Re: Connection Pooling, a year later - Mailing list pgsql-hackers

From Michael Owens
Subject Re: Connection Pooling, a year later
Date
Msg-id E16Gn2K-0005YP-00@gull.prod.itd.earthlink.net
Whole thread Raw
In response to Re: Connection Pooling, a year later  (Don Baccus <dhogaza@pacifier.com>)
List pgsql-hackers
On Wednesday 19 December 2001 01:04 pm, Don Baccus wrote:


> The general idea is that you grab a handle and hold onto it until you're
> done.  This makes the above scenario impossible.
>
> Forgetting to commit or rollback before relenquishing the handle is
> another scenario that can lead to problems but that's already been
> discussed in detail.

But then the shared connection is unshared, sitting idle while the client 
works in between calls, thus introducing idle time among a fixed number of 
connections.

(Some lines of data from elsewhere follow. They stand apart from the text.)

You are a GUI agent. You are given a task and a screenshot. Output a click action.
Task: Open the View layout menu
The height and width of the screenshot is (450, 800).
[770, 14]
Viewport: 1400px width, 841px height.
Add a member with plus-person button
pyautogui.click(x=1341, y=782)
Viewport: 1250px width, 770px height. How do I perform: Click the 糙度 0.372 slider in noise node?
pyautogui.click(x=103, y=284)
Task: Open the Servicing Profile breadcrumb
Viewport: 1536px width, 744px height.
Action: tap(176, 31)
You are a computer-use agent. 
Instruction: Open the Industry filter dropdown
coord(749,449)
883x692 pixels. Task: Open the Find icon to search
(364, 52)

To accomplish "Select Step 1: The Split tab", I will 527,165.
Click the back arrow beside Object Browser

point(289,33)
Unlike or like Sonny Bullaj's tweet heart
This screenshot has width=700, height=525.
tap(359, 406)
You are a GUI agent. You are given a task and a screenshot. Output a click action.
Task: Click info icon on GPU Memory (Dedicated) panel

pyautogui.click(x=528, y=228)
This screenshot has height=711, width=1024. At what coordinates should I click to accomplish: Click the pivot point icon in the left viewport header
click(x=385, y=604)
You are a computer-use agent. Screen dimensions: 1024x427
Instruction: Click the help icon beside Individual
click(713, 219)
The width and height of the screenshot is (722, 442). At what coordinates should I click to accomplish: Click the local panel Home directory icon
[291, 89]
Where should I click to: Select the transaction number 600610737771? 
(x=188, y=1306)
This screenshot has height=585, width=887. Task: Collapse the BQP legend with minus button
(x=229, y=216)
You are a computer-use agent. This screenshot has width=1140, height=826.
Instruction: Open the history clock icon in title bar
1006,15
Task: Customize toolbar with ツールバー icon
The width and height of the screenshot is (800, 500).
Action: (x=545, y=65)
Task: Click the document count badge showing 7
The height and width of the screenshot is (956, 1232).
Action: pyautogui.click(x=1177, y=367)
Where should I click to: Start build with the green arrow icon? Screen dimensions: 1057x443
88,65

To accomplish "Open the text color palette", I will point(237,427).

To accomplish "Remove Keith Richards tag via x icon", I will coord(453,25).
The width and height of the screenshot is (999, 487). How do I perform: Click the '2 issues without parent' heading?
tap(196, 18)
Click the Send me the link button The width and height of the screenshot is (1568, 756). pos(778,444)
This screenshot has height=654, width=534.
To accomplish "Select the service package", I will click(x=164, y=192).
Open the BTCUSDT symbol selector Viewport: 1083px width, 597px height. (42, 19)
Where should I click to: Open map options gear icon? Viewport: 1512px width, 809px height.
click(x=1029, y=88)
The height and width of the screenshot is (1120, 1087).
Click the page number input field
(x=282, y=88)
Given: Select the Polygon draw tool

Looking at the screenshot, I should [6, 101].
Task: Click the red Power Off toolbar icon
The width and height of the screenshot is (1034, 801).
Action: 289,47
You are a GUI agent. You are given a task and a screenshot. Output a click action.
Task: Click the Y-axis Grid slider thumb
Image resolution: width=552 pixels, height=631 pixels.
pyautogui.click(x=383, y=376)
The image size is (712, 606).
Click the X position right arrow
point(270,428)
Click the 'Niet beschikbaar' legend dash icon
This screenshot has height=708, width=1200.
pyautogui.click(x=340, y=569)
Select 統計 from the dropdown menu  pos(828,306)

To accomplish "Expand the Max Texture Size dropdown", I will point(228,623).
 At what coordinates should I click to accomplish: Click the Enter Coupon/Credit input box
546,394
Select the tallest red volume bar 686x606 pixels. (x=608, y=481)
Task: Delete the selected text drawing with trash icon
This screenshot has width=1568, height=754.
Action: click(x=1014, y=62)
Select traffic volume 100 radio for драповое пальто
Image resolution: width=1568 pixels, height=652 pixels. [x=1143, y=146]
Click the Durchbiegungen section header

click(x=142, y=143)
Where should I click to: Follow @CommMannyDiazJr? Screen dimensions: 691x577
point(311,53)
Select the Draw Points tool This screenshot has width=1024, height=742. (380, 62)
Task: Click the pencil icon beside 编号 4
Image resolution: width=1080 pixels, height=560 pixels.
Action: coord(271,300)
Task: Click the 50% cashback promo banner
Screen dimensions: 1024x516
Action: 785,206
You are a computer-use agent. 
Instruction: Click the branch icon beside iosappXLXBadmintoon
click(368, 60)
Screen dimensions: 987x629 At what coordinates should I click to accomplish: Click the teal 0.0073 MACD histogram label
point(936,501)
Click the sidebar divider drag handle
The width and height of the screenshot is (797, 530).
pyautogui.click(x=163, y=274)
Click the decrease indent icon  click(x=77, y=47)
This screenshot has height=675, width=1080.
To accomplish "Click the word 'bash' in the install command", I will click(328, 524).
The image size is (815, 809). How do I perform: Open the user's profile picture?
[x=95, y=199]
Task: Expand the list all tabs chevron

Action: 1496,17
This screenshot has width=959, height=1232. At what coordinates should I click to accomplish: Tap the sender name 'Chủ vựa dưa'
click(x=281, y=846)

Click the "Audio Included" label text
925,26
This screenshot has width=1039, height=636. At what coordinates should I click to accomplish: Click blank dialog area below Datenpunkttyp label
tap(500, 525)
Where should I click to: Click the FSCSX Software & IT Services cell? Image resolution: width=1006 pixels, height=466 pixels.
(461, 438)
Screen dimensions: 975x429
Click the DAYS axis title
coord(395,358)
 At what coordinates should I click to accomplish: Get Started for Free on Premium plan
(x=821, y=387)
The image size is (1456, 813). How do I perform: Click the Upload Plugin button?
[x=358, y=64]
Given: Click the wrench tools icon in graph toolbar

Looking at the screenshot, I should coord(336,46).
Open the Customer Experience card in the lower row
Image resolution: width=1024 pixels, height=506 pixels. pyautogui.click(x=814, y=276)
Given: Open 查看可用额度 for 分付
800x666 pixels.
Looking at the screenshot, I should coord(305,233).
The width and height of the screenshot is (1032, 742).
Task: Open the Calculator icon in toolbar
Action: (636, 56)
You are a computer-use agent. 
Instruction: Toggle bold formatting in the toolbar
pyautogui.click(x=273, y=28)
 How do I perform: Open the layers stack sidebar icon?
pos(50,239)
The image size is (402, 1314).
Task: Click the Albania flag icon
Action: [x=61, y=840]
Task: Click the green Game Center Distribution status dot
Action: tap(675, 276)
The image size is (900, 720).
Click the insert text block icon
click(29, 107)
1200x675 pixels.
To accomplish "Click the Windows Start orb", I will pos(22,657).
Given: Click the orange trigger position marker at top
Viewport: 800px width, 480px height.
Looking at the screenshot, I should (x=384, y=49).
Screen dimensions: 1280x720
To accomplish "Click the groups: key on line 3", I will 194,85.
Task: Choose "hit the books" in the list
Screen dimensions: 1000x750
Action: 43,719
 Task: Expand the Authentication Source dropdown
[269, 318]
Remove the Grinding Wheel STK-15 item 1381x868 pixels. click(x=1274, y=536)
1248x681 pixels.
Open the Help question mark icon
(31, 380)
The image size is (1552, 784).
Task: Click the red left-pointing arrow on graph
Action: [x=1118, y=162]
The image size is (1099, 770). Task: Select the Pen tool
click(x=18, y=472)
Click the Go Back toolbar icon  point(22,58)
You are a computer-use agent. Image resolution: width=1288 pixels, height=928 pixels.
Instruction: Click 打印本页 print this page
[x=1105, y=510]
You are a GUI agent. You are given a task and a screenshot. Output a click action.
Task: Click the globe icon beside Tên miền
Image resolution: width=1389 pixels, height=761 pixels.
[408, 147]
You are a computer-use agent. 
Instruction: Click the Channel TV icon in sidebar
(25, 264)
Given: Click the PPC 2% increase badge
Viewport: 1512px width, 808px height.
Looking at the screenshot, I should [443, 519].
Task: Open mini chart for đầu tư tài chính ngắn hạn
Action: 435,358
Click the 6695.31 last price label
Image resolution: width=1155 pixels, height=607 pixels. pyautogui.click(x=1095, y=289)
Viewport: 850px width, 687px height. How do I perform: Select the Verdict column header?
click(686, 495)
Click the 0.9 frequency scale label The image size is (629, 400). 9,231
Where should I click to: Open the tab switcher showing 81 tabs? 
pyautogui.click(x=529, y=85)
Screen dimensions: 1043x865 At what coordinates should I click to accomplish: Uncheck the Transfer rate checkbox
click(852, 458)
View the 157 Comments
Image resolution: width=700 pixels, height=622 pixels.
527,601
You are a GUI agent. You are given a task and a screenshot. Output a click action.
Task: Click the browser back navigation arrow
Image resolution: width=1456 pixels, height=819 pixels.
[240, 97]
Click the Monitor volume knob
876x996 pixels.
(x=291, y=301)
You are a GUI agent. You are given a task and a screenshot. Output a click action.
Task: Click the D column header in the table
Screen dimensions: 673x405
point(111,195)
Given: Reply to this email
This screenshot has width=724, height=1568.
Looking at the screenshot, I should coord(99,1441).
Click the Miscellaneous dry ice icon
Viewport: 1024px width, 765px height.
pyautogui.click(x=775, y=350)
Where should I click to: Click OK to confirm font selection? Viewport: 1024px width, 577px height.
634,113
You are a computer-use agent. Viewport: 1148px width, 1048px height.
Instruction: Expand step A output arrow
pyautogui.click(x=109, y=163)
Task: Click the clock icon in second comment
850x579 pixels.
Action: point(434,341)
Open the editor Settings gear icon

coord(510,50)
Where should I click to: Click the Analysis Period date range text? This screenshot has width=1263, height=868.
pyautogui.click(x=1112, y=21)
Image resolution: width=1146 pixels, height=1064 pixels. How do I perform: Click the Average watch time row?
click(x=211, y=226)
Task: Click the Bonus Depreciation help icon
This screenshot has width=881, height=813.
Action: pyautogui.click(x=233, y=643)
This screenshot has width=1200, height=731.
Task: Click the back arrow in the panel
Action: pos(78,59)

The server is doing less than it could.

I agree that this connection pool has improved things in eliminating backend 
startup time. But idle time still exists for the clients performing multiple 
calls, proportional to the product of the number of multiple call clients and 
the number of calls they make, plus the idle time between them.

However this probably only ever happens on update. Inserts and selects can be 
done in one call. And, I suppose updates comprise only a small fraction of 
the requests sent to the database. Even then, you can probably eliminate some 
multiple calls by using things such as procedures.

Factoring all that in, you can probably do as well by optimizing your 
particular database/application than by writing code.

I relent. Thanks for your thoughts.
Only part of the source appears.